Farm succession: How to start the conversation

There is a common saying in farming: Live as though you’ll die tomorrow, but farm as though you’ll live forever.

We all know we won’t last for ever, and most farmers want to hand over a thriving business to the next generation – so why is it so difficult to broach the subject and have an open, sensible conversation about it?

Only 40% of farming families have a succession plan in place, reveals research by Farmers Weekly in association with NFU Mutual.

Some 46% said the conversation was too difficult to have, while 18% said family conflict or instability made succession planning challenging.

See also: Top tips for handing your farm on to the next generation

But that shouldn’t stop families from pushing forward and making the difficult decisions: Delaying or abandoning hope of a succession plan threatens the future viability of the business, and the very relationships that families hope to preserve.

Siân Bushell, a family farm business facilitator, says a succession plan should form part of the overall business plan, and therefore be an ongoing conversation.

When is the best time to broach the subject?

“If you have young children who know they want to go into farming, you and they need to think about what qualifications will be needed in the future,” she says.

But what about those who have left it later than that?

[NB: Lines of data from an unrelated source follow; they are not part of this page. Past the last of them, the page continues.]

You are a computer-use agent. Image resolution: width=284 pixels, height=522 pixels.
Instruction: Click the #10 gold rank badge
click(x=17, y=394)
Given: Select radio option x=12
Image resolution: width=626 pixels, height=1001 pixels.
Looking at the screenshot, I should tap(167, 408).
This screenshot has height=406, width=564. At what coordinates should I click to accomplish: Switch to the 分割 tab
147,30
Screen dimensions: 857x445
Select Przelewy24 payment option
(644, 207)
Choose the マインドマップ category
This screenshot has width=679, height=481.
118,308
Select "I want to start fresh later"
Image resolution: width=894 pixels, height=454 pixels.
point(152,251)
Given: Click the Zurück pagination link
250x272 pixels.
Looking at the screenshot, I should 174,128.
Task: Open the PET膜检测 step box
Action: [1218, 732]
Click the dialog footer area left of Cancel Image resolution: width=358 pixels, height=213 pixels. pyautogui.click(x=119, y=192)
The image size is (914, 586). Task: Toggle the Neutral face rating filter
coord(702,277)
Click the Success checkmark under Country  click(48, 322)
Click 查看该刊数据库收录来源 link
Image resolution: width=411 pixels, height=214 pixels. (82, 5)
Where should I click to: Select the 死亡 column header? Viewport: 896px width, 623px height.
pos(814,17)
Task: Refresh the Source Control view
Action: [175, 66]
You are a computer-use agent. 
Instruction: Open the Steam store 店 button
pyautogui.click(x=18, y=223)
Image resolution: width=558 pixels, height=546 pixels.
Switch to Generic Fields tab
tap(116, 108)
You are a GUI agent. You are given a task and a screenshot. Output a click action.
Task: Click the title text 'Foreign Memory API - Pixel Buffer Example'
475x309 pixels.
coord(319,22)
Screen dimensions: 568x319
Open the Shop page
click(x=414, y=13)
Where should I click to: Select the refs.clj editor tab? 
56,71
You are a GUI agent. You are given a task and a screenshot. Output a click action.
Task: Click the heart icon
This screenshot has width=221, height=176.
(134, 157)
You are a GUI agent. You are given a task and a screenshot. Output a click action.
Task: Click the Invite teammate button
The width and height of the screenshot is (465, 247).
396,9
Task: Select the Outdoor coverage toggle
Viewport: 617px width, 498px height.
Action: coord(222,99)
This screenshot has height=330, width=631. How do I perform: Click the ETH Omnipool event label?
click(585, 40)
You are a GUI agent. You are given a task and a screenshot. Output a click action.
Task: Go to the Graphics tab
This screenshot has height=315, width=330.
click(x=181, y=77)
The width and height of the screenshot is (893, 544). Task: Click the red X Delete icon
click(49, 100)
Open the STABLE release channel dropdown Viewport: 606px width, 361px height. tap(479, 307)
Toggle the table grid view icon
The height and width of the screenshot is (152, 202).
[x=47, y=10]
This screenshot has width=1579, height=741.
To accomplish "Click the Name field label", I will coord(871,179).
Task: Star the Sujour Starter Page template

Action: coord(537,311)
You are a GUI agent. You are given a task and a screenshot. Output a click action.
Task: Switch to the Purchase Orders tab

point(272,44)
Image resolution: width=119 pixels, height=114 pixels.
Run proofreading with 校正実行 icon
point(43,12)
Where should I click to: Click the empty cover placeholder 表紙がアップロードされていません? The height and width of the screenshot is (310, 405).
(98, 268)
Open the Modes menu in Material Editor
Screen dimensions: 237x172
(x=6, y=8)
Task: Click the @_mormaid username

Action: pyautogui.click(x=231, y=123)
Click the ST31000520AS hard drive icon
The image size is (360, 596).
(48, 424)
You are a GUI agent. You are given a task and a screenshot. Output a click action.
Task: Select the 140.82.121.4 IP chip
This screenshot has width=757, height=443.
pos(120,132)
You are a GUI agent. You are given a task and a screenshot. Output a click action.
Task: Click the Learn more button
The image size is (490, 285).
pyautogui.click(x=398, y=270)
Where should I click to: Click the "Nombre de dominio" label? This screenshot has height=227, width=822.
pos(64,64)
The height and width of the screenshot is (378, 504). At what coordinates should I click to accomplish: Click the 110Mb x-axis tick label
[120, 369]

“Often, one or two family members feel succession should be talked about, and it’s up to them to persuade the others.

“Draw up an agenda of topics that need to be discussed, and a date for the meeting, and if they are still not keen, say that you’ll go ahead without them and inform them of the outcome afterwards – they’ll usually turn up.”

Although it is tempting to hold the meeting around the kitchen table, it is important to choose a neutral venue, and it is often best to go off-farm for a day, adds Mrs Bushell.

She advises getting the land agent or accountant involved, and having an independent facilitator to ensure everyone gets to have their say.

“Everyone who has an influence on the business – even indirectly – should be there, so that includes spouses and maybe their children,” she says.

Get some independent input

“Having a facilitator ensures you don’t skirt around the difficult issues, will identify possible pitfalls, and keep everyone on their best behaviour.

“If someone is going to cause a problem it’s better to involve them than leave them out – once everyone has had their say you’re more likely to reach an agreement.”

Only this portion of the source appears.